Iran's Foreign Ministry spokesman said such measures were doomed to fail. "It's psychological warfare which has no impact... There is nothing new, it has been going on for over 30 years," Foreign Ministry spokesman Ramin Mehmanparast said, referring to three decades of U.S.-Iranian hostility.
Tension with the West rose last month when Washington and the EU took direct aim at the ability of OPEC's No. 2 oil exporter to sell crude to force Tehran to rein in its nuclear work, which the West suspects is meant to yield atom bombs.
Iran said after the EU approved an oil embargo against Iran on January 23 that it would fight such sanctions with its own sanctions. However, a parliamentary debate set for January 30 on a proposed halt to crude sales to the EU was postponed.
But Obama's move provoked Iranian parliamentarians, who said on Tuesday the assembly was ready to speed up passage of a bill to oblige the government to ban oil exports to some EU states - turning the tables on the EU which is to phase in its embargo on Iranian oil by July.
"In retaliation for the Zionist (Israel)-backed measure of the European countries to ban Iran oil, we are ready to impose a ban on oil exports to some European countries," lawmaker Mohammad Javad Karimi-Qoddusi was quoted as saying by the semi-official Fars news agency.
"The draft bill has been almost finalized. It will oblige the government to immediately cut oil exports to the EU. The bill also will ban import of any goods from the EU," lawmaker Parviz Sarvari told Fars, adding that the majority of MPs backed
the urgent legislation bill.
No date for a vote on the measure was given.
Mehmanparast said the clerical establishment had no intention to change its nuclear course despite the mounting international pressure. Iran says it needs nuclear technology to generate electricity and not to develop weapons.
"Sanctions will not have any impact on our nuclear course and they (the West) will not achieve their aims," Mehmanparast said. "Our history has shown that sanctions, which are totally illogical, have accelerated our nation's progress."
In a letter to Congress, Obama said Iranian banks were hiding transactions to undercut the financial sanctions the United States and other powers have imposed in response to Iran's nuclear energy program.
Previously, U.S. banks were required to reject, rather than block and freeze, Iranian transactions. Obama's executive order requires American institutions to seize Iranian state assets they encounter instead of just turning them back.
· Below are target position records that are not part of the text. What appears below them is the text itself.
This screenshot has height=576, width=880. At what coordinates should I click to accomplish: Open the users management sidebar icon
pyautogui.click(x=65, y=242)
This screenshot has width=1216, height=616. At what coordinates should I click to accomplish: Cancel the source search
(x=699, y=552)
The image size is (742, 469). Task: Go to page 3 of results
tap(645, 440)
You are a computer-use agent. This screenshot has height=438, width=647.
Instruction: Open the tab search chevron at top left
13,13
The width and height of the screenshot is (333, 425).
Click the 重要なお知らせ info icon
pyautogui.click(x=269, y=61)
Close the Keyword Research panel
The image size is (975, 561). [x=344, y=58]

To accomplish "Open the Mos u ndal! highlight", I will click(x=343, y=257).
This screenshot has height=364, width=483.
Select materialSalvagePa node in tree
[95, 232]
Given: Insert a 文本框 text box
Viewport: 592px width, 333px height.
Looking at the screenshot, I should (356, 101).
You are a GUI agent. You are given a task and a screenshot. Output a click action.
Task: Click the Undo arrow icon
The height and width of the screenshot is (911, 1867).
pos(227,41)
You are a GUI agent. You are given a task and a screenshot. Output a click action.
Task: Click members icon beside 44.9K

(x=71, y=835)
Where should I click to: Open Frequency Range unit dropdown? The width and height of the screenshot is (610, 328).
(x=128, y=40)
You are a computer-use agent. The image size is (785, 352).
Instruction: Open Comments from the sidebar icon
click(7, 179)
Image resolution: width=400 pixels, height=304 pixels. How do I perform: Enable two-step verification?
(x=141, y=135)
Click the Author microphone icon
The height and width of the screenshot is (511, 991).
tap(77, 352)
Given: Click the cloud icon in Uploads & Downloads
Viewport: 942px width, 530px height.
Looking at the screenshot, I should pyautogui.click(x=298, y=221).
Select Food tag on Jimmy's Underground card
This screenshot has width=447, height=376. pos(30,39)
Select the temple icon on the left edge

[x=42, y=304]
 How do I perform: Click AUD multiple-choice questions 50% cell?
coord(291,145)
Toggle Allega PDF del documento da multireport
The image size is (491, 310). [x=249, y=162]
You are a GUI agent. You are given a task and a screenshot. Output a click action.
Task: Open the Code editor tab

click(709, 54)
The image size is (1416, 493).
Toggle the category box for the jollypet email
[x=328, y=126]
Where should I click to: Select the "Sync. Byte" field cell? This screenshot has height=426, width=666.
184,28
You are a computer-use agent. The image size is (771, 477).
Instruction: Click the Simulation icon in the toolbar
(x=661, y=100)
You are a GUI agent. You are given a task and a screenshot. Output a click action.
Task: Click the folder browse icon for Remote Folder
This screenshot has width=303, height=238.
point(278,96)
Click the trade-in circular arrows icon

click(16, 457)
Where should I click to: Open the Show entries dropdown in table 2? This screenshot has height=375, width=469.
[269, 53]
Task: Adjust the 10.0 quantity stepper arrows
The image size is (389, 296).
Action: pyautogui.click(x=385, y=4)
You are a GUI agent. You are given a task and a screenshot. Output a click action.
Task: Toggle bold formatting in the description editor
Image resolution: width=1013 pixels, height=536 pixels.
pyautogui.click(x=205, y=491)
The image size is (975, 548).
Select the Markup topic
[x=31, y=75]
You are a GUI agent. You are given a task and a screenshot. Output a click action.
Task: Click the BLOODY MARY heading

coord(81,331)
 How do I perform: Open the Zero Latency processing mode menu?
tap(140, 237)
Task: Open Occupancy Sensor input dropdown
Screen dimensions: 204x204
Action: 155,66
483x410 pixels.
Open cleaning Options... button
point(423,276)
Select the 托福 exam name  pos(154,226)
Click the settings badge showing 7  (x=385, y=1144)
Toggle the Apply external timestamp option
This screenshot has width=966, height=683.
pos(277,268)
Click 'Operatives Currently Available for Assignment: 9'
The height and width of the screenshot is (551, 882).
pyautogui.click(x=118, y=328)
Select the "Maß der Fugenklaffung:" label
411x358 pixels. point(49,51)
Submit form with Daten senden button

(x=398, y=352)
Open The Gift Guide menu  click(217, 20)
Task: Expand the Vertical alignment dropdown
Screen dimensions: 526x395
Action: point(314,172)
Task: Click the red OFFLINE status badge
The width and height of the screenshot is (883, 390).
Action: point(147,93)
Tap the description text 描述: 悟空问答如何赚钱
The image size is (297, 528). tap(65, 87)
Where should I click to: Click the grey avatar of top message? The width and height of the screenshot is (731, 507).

The total value of Iranian assets that would be affected by the new ban was not clear, but Mehmanparast said "Iran does not have any financial transactions" with the United States.
Washington and its allies have been cranking up pressure on Iran to cut off the government's access to capital and oil revenues with the goal of pushing Tehran back into negotiations to resolve the nuclear stand-off through diplomacy.
Mehmanparast said Iran would soon send a letter to EU foreign policy chief Catherine Ashton about a resumption of talks with major powers. "Iran has always welcomed fruitful and constructive talks ... But we have always said that our (nuclear) rights are not negotiable," Mehmanparast said.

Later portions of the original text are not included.